The Table
On a Thursday evening in February 2025, in the kitchen of a simple house, a young man I have known for six years lay out cutting boards, fresh vegetables, and meat for the barbecue. It was not a special occasion. He had not been told to do it. Jack is twenty-four. He arrived in the program at eighteen with more questions than answers, and grew up inside it.
This evening, he had invited seven boys, from eleven to fifteen, from both the foundation and growth groups, to share a meal.
They arrived carefully. Some brought gifts for the host. Some dressed boldly, others safely.
From the start, Jack gave them jobs. One cut the salad, another prepared the barbecue, and others set the table or served the food. What began in awkward silence slowly became a rhythm. The scrape of knives, the heat of the grill, the shuffle of chairs around the table.
When they sat down, the distance between them was greater than the years between them. It was the untested bridge between boys becoming men and a man still learning what that means. Conversation began with the usual stiffness. One of the older boys, Ben, fifteen, quietly took the lead, showing the younger boys how to offer a few words of gratitude before the meal began.
Then, as the sound of knives worked the plates, Jack asked two simple questions.
What has been hard for you this year? What has inspired you to do well this year?
The air shifted.
What followed was not a lesson. They spoke about personal pressures, about school tensions, about the speed at which bodies and identities were changing faster than they could understand. They were clumsy and candid, and sometimes painfully honest.

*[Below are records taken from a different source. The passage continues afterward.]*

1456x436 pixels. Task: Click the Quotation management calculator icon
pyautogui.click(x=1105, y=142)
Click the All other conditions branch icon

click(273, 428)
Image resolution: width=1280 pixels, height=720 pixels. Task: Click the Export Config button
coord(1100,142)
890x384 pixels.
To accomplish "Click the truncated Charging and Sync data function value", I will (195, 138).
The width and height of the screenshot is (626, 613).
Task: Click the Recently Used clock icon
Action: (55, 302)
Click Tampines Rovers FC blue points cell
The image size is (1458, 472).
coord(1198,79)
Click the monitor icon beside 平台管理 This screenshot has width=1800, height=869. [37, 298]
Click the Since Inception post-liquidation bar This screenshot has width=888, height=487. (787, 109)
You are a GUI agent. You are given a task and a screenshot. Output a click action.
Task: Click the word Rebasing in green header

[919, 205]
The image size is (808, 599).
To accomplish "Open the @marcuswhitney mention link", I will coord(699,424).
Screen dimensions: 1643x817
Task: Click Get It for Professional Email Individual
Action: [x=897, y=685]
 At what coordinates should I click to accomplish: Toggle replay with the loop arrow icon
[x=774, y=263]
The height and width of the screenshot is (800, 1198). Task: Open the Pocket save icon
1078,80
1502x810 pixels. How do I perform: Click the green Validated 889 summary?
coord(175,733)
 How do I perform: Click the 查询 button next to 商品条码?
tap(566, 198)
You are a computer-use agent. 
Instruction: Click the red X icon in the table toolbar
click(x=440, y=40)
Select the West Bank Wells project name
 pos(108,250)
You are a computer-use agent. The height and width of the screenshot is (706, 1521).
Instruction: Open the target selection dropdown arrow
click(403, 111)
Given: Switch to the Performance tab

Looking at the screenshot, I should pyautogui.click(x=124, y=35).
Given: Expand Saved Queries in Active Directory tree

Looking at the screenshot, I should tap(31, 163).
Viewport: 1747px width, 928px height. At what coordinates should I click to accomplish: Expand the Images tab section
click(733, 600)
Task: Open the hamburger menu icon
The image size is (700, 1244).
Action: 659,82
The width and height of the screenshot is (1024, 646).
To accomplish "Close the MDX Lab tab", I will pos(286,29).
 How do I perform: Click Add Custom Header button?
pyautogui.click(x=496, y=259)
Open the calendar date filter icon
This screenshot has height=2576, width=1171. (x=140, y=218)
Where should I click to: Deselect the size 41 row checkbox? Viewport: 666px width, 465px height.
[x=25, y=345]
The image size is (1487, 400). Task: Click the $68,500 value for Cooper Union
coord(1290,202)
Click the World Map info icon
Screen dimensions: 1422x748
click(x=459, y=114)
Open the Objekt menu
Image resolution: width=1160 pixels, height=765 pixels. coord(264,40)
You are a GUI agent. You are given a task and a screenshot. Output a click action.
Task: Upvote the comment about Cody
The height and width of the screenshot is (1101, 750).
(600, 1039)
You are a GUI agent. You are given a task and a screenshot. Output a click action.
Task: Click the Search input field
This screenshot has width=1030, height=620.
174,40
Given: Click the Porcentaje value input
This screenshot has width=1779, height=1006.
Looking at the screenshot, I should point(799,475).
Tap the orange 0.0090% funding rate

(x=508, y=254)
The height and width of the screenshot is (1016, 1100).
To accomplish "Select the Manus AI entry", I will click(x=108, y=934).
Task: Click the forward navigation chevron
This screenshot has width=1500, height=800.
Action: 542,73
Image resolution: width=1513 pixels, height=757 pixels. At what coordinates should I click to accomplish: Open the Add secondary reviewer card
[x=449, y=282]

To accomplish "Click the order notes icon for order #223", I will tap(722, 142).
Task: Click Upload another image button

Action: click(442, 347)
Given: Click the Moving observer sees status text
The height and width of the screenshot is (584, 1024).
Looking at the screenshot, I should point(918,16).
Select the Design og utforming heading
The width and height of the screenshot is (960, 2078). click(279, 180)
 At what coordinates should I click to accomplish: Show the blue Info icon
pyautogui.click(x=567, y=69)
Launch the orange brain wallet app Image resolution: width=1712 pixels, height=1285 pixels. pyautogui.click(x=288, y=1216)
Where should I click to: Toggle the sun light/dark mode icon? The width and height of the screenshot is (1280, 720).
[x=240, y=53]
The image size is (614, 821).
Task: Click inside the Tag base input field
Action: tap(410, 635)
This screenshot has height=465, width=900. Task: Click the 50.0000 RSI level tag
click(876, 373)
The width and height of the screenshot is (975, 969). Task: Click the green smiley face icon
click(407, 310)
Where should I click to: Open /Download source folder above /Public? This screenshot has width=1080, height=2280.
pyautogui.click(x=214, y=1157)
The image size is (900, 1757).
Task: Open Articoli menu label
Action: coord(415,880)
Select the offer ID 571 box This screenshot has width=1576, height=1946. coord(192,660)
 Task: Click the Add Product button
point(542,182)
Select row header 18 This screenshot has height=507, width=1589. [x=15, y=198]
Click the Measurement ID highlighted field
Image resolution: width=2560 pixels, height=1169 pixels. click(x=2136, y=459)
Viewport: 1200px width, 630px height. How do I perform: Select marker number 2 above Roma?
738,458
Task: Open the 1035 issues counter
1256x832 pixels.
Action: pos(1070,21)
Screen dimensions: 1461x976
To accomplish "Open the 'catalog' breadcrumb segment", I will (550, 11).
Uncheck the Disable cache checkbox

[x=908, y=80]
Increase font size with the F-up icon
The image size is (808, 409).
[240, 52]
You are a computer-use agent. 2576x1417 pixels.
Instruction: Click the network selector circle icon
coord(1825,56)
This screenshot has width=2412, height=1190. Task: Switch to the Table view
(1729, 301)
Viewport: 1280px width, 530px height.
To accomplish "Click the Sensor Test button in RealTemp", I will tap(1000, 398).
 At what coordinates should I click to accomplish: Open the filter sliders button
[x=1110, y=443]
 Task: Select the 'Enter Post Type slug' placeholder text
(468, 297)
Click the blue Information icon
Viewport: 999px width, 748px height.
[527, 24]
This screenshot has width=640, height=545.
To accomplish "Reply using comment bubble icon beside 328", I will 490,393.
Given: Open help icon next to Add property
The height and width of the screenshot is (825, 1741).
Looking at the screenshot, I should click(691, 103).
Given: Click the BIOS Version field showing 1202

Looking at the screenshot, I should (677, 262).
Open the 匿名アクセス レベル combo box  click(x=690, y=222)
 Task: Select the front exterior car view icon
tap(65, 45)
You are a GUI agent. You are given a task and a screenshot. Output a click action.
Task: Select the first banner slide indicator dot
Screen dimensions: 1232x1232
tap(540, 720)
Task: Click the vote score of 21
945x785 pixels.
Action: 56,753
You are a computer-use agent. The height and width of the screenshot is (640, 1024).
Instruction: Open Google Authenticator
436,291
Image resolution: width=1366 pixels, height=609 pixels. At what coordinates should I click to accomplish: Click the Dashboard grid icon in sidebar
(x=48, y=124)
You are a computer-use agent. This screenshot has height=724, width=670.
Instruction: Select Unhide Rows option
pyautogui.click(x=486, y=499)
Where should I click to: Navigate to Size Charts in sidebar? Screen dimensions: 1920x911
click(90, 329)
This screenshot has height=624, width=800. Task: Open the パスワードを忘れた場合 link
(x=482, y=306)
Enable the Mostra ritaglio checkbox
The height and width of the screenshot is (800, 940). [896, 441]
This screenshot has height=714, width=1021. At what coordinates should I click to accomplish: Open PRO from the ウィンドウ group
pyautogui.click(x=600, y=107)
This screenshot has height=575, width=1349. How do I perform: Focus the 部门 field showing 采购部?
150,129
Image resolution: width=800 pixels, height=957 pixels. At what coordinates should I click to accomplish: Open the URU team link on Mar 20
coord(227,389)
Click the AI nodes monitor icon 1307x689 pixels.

Sometimes it's hard to talk to mum and dad. Having someone older, or the group, makes it easier to actually say it.
It was not a complaint about the home. Some things just need a different room to be said in. What they say here, they carry home eventually.
From my chair, I did not need to speak. Jack had built the space. The boys were stepping into it themselves.
That night, Jack remembered his own years of struggle and chose to create a table for others. A fifteen-year-old took the risk of speaking first. A twelve-year-old discovered that being a boy can include tenderness.
A seat at a table tells you that you belong. That you count. It is the oldest thing one person can give another.
One table. Seven boys. One young man is carrying the values forward.